(EXTRACTED MATERIAL)

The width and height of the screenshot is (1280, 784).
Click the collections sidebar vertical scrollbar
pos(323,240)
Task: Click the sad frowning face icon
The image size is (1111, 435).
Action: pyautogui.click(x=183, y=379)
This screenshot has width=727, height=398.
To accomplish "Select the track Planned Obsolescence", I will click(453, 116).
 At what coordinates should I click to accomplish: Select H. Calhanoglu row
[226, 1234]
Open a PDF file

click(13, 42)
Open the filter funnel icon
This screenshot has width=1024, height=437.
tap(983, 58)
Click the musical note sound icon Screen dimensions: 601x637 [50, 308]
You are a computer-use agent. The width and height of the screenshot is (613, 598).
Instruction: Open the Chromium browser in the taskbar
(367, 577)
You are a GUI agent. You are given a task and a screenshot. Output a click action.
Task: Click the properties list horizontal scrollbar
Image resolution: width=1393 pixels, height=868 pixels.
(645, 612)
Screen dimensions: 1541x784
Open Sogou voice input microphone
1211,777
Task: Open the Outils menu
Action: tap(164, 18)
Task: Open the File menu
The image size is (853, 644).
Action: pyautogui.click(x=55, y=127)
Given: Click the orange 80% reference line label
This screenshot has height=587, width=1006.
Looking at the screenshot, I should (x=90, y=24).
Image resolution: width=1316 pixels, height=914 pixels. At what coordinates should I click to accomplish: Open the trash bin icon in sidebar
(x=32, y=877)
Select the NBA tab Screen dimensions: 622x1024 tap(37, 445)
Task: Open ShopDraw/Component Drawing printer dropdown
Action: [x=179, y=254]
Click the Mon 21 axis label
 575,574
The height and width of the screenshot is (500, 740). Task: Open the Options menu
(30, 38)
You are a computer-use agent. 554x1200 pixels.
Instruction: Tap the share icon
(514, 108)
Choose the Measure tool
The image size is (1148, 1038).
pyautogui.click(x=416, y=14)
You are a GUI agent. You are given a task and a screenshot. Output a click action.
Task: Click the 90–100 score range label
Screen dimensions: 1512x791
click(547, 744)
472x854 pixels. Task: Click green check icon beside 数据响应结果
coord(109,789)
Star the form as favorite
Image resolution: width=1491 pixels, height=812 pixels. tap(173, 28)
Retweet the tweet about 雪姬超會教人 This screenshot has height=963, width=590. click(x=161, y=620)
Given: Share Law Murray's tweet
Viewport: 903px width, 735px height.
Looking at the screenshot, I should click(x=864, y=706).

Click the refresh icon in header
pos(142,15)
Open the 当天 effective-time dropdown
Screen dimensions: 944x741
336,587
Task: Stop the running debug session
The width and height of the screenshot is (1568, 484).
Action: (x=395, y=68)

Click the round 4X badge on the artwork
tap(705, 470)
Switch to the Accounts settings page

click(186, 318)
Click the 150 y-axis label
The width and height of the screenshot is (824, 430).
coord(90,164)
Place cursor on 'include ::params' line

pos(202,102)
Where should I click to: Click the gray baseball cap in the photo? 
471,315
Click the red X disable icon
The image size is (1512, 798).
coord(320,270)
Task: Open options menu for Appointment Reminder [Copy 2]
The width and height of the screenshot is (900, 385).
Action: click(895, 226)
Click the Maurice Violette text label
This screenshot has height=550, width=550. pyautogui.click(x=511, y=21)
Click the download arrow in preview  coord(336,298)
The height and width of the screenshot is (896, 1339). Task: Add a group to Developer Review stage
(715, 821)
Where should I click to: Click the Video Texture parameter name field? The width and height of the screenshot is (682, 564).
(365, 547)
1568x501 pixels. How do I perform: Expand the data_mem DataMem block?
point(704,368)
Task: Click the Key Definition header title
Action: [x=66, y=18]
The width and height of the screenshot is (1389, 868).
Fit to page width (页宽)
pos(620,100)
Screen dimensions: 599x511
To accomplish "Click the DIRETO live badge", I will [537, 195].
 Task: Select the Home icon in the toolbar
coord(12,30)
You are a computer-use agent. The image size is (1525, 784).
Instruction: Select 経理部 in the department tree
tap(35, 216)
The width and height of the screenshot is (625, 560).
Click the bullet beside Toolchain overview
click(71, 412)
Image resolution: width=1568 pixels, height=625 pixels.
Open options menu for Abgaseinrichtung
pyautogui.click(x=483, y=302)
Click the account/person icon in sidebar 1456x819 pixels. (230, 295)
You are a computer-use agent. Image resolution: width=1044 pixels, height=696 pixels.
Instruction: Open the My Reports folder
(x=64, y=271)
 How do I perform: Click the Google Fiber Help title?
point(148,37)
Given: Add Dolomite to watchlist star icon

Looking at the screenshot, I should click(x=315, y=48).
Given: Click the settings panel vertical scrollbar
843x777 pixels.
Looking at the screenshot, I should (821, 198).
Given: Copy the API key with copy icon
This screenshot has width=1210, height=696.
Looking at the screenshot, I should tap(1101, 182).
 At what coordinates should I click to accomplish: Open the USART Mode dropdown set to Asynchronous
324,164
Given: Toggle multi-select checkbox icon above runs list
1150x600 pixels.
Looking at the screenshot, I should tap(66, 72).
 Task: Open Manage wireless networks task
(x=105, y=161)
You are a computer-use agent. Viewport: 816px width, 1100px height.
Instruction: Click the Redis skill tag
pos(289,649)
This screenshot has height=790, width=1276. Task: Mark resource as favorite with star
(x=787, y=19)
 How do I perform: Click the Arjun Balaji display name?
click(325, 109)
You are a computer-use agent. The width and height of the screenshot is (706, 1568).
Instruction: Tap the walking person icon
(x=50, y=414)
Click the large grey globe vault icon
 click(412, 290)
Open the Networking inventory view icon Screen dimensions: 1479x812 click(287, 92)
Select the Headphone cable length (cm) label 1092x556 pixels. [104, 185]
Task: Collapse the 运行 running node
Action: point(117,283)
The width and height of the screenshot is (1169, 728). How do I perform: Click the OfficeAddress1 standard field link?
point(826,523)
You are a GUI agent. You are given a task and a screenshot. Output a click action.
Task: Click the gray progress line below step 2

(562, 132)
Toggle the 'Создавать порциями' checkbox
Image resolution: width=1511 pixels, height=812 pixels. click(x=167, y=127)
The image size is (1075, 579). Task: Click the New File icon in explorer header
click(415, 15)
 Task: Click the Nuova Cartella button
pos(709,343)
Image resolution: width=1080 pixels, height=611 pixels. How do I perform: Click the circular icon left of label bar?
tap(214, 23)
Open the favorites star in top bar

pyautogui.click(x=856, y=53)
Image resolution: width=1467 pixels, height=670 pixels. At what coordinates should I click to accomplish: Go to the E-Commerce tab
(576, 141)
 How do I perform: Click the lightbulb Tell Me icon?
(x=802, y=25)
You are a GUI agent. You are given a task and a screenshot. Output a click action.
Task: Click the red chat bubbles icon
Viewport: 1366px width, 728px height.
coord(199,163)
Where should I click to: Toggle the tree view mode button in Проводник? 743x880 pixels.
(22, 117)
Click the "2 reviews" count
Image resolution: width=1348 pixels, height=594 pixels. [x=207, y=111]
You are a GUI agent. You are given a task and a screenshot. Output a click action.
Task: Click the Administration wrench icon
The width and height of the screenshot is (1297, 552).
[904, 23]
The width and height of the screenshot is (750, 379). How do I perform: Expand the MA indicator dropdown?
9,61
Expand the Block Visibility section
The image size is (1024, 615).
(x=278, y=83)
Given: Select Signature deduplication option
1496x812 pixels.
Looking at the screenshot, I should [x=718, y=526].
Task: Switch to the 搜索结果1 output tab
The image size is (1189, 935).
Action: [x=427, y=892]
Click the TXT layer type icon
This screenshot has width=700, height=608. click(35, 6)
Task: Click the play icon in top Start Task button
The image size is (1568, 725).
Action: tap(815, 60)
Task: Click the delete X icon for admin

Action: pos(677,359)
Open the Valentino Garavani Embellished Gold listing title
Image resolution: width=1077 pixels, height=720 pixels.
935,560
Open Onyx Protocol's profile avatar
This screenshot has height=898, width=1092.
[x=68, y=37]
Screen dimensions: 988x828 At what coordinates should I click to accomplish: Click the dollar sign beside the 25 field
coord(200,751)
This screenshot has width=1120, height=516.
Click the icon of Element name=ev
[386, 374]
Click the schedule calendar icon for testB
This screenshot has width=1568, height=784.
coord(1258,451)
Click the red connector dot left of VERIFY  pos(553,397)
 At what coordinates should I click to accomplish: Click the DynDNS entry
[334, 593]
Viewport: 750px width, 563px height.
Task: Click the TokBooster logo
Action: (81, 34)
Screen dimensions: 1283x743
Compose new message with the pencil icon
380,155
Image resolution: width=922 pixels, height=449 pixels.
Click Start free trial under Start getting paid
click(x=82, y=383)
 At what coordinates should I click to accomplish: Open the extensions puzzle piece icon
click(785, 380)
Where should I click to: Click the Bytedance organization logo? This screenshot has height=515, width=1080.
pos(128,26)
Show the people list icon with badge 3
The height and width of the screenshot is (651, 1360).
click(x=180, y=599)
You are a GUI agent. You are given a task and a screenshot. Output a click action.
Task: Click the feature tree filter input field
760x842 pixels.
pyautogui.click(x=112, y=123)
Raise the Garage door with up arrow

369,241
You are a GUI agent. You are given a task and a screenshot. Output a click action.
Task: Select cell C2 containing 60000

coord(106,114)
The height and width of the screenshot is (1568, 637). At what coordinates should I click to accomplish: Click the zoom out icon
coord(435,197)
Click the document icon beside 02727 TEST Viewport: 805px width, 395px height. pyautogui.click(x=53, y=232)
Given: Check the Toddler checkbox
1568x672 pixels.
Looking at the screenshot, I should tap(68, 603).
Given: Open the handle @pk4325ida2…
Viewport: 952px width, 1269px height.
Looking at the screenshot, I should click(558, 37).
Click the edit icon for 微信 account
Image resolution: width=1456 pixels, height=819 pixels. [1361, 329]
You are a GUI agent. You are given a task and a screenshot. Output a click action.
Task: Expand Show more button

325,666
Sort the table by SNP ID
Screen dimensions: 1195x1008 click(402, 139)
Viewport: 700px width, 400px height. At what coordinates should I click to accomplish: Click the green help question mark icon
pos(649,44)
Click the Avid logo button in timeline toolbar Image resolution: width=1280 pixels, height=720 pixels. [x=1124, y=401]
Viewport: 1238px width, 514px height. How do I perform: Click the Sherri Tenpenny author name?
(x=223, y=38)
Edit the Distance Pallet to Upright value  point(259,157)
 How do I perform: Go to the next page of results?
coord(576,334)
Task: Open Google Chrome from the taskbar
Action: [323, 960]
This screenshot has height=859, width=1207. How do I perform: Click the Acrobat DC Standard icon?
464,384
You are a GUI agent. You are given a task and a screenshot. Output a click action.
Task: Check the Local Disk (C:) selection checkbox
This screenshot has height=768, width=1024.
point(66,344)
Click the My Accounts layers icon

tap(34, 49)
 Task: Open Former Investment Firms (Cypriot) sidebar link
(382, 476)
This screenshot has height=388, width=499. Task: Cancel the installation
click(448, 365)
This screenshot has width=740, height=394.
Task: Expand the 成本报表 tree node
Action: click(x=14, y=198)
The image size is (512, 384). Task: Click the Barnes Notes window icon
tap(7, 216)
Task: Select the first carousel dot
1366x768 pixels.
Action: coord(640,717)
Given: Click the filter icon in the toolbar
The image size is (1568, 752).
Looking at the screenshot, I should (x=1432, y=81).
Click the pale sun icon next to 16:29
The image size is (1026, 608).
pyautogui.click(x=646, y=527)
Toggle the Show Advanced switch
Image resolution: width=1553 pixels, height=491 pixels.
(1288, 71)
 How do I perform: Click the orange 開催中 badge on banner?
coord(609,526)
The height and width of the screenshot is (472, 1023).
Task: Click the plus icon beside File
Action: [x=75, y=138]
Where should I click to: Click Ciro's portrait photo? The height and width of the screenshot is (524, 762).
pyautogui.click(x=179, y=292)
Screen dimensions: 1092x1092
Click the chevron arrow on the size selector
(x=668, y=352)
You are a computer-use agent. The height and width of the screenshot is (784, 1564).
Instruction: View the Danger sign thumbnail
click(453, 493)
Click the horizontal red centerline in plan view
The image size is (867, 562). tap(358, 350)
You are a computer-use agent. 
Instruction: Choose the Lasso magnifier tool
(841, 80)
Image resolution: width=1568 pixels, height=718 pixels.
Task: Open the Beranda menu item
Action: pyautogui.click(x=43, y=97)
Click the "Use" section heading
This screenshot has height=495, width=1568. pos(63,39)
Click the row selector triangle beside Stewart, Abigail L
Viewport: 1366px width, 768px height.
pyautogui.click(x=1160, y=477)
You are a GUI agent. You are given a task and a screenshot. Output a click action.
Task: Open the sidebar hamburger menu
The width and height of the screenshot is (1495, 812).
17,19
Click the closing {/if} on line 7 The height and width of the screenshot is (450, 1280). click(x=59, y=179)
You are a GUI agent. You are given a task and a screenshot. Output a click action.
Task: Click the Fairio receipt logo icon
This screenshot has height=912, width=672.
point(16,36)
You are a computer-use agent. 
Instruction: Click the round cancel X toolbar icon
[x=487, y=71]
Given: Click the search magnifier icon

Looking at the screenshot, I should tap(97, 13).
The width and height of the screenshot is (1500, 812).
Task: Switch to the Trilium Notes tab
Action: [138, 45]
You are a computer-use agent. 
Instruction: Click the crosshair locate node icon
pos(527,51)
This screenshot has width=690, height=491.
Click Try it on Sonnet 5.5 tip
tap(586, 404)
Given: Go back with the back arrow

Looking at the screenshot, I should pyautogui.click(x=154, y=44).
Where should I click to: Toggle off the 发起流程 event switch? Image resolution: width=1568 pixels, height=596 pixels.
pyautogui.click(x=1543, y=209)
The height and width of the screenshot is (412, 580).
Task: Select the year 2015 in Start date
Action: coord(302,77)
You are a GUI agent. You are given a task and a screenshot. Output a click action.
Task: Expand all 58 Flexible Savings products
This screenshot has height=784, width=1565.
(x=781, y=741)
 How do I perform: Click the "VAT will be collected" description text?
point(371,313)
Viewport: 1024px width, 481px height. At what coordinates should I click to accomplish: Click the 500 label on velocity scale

(End EXTRACTED MATERIAL)

The answer must consist of every line from the data that contains the word "Copy".

▸ **RESPONSE**
Task: Open options menu for Appointment Reminder [Copy 2]
Given: Copy the API key with copy icon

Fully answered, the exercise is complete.